Driving or attempting to drive whilst unfit through drink
- Under section 4(1) of the Road Traffic Act 1988 it is an offence for a person to drive or attempt to drive a motor vehicle on a road or other public place whilst unfit to drive through drink.
Driving whilst unfit is a serious offence. If the police are alleging that you were unfit, it is crucial that you consider your options prior to the first court hearing, as it is possible that you have been charged with the wrong offence. Due to the similarities between driving whilst unfit and drink driving, the police often get confused between the two. If you provided a breath, blood or urine sample over the prescribed limit at the police station, you should be charged with drink driving, not driving whilst unfit.
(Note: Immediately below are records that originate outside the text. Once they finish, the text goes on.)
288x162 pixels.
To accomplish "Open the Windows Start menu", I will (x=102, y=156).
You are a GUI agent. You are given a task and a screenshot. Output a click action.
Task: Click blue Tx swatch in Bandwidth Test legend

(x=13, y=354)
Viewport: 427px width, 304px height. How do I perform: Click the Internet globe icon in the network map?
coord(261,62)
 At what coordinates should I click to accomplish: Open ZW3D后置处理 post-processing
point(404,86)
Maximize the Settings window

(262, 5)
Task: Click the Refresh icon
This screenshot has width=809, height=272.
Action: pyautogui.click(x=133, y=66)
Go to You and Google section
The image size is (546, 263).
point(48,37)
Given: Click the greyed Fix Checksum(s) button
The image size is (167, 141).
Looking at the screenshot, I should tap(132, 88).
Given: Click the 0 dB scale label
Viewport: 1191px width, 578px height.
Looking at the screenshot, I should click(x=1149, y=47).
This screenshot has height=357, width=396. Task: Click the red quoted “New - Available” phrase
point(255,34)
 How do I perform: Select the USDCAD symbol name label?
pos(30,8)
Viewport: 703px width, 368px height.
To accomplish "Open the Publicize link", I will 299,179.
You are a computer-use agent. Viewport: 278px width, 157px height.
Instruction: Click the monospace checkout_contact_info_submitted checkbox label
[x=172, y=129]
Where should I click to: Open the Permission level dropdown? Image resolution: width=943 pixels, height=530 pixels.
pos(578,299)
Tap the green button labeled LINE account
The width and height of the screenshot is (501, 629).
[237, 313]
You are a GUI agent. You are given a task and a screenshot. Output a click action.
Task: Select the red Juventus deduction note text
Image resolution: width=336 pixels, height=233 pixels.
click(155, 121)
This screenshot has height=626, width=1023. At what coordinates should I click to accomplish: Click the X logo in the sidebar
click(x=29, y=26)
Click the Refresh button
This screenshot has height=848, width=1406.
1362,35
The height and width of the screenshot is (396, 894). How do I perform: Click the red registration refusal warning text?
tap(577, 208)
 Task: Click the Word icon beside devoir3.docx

Of course, it is always open to the police to charge you with driving whilst unfit even where an evidential sample has been provided. But there is little sense in doing this as it is much harder to prove that you were ‘impaired’ than proving that you were over the limit. In the majority of cases that M.A.J. Law defend, the CPS will realise the mistake made by the police and attempt to amend the charge to drink driving. However, this may not be as simple as it sounds, particularly if trying to amend a charge after the first court hearing. An inaccurate or defective charge can lead to a failed prosecution, so it is crucial that we don’t ‘tip’ the CPS off.
If you think you may have been charged with the wrong offence, please call us immediately. The earlier the team at M.A.J. Law can intervene, the earlier we can safeguard your position and identify the defence strategy.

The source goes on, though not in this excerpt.